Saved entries
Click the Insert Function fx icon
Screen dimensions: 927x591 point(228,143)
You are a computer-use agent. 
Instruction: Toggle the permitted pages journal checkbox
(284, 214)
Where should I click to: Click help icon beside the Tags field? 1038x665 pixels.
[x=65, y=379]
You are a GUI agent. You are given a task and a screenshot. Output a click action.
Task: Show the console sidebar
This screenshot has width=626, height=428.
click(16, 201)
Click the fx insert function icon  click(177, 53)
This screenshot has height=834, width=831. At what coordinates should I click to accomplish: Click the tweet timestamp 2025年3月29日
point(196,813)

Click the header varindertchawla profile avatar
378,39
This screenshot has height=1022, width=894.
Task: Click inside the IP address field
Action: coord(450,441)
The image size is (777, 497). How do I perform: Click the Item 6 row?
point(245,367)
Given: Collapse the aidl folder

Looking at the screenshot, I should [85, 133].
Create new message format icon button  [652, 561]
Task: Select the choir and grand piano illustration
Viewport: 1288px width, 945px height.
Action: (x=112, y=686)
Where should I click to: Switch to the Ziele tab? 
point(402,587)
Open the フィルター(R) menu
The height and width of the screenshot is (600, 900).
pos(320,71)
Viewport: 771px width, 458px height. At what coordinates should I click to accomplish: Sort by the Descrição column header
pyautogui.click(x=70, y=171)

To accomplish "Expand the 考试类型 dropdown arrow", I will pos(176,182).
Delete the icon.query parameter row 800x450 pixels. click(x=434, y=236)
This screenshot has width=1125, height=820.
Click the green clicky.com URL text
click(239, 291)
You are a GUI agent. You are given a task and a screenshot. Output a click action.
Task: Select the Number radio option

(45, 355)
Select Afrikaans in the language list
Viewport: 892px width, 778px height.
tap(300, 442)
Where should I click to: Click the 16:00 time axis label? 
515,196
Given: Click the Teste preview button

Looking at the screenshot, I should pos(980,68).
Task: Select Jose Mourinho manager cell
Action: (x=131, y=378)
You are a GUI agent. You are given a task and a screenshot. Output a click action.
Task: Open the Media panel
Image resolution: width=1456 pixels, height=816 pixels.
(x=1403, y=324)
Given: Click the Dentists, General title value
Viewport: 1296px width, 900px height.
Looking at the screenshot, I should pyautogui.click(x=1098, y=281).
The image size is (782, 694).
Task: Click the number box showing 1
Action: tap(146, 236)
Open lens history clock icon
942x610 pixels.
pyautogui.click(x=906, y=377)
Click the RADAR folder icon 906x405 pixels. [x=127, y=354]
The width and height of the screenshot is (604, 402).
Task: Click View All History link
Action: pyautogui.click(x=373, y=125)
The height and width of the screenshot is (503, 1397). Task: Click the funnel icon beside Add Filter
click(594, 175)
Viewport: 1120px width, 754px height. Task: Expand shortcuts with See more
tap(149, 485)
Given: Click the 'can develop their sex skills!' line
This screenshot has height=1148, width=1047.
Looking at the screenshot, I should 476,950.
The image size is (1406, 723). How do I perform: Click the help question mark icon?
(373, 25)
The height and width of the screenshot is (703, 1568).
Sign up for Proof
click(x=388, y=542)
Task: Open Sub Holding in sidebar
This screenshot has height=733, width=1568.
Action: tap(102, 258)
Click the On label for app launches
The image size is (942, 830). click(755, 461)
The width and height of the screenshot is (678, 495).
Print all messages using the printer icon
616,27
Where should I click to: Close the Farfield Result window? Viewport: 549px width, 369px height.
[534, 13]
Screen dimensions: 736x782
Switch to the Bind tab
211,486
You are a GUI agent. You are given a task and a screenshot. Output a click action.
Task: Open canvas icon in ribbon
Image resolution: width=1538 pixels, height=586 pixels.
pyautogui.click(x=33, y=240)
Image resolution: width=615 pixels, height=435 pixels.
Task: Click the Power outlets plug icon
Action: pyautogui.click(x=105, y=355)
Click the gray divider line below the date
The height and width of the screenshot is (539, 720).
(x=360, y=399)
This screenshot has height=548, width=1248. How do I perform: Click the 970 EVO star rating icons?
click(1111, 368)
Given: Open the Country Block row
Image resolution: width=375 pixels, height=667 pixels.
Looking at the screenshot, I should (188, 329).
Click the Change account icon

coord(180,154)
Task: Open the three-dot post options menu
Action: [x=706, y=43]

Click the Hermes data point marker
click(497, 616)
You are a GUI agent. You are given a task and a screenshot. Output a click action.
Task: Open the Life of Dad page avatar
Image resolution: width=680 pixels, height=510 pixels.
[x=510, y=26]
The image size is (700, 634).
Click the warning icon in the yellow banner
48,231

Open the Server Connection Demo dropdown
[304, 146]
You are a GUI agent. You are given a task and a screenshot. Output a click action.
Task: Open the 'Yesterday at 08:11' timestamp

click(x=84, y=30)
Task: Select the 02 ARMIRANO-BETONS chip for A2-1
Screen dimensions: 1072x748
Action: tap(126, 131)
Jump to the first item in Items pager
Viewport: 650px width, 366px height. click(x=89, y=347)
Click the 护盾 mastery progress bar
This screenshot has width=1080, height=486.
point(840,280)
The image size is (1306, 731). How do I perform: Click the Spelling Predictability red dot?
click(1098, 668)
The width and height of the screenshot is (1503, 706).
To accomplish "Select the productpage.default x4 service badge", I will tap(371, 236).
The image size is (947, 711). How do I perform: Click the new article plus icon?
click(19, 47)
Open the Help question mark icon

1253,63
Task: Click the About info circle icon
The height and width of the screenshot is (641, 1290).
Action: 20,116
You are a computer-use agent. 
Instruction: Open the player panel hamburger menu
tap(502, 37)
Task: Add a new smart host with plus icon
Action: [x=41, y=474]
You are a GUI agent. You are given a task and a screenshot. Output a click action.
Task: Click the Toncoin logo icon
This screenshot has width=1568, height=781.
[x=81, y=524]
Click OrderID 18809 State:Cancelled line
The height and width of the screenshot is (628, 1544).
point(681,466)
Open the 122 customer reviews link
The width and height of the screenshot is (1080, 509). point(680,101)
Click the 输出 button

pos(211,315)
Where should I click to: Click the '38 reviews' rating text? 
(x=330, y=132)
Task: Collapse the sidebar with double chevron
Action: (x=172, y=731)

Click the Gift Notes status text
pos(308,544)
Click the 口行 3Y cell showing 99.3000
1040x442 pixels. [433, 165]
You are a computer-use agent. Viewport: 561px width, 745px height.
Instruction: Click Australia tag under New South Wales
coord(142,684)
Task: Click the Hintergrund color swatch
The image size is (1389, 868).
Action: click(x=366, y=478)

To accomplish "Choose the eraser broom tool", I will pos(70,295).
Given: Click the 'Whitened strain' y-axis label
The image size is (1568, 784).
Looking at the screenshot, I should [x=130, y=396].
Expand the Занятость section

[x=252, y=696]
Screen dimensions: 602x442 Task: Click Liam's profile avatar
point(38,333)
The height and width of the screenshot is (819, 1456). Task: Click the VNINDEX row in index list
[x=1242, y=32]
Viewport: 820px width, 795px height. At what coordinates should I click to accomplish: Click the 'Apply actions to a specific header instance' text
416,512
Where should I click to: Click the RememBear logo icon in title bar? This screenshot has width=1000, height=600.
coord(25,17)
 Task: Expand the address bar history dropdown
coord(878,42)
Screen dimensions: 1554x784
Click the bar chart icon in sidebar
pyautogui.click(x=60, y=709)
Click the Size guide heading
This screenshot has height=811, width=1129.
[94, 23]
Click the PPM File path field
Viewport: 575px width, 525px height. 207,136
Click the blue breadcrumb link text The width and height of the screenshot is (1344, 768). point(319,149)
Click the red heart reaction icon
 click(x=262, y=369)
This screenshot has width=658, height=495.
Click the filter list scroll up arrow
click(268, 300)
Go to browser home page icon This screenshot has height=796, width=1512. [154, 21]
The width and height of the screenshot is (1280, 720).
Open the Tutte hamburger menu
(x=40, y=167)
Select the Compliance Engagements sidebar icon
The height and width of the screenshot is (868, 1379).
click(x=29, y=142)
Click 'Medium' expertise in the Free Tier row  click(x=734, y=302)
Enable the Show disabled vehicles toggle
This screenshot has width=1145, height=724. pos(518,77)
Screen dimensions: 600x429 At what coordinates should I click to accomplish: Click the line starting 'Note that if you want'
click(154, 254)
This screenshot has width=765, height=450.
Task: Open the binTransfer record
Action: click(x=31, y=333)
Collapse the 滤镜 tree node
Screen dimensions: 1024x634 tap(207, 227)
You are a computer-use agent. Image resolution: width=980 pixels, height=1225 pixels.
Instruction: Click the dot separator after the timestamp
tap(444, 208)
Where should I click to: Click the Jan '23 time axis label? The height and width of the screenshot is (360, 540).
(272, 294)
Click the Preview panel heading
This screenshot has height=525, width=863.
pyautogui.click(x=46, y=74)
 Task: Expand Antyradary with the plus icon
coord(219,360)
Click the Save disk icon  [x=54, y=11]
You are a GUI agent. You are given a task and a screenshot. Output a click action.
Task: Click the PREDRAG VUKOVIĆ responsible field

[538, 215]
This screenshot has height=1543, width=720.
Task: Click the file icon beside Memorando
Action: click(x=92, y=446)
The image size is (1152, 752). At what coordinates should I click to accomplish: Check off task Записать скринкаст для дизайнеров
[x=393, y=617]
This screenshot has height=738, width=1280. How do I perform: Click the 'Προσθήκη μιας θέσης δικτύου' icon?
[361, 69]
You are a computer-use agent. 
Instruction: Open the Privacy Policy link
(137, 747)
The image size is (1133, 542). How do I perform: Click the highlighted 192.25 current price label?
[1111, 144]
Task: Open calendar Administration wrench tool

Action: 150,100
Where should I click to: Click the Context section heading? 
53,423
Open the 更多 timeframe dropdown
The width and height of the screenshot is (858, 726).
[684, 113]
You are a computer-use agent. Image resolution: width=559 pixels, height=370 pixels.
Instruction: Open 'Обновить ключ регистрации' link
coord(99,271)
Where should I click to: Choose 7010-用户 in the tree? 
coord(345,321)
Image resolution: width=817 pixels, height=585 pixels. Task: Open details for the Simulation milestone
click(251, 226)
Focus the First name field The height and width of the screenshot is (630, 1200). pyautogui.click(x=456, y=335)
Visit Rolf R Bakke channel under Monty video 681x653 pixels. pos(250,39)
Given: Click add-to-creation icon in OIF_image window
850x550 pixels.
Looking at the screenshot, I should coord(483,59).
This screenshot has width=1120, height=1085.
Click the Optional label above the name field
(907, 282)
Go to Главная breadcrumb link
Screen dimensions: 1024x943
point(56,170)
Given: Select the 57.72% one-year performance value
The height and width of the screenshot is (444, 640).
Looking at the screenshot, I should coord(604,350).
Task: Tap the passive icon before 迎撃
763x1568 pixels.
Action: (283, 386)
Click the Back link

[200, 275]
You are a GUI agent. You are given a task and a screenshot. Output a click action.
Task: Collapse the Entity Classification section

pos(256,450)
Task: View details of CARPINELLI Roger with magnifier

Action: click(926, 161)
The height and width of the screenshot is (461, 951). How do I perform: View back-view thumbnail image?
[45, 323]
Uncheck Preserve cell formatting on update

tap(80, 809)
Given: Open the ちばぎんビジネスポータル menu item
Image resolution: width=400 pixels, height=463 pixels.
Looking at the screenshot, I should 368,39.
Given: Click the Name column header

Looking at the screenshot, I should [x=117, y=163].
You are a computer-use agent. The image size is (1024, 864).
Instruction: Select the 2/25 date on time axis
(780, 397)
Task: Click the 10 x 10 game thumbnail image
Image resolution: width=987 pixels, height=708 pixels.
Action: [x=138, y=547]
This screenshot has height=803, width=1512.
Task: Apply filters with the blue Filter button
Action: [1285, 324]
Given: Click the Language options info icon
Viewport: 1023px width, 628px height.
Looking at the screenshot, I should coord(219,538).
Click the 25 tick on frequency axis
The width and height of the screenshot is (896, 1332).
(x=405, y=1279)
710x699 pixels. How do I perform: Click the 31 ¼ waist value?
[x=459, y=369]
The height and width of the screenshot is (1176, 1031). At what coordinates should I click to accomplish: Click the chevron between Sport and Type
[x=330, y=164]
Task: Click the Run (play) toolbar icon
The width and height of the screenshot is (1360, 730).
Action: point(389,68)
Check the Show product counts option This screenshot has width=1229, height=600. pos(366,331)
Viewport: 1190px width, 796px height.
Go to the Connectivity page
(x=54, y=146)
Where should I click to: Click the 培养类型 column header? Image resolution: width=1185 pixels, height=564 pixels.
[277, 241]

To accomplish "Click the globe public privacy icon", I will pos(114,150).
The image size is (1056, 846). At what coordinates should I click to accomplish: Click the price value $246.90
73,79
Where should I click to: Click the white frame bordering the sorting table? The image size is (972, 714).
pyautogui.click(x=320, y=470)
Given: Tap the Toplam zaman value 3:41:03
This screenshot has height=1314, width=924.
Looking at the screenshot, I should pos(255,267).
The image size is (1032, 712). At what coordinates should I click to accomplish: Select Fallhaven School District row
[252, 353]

— Exercise instructions —
In the entries above, find the line holding "Image resolution: width=817" and the line holding "This screenshot has width=1120, height=1085.", then retype exactly those two lines and every line between them, and nothing else.

— Exercise result —
Image resolution: width=817 pixels, height=585 pixels. Task: Open details for the Simulation milestone
click(251, 226)
Focus the First name field The height and width of the screenshot is (630, 1200). pyautogui.click(x=456, y=335)
Visit Rolf R Bakke channel under Monty video 681x653 pixels. pos(250,39)
Given: Click add-to-creation icon in OIF_image window
850x550 pixels.
Looking at the screenshot, I should coord(483,59).
This screenshot has width=1120, height=1085.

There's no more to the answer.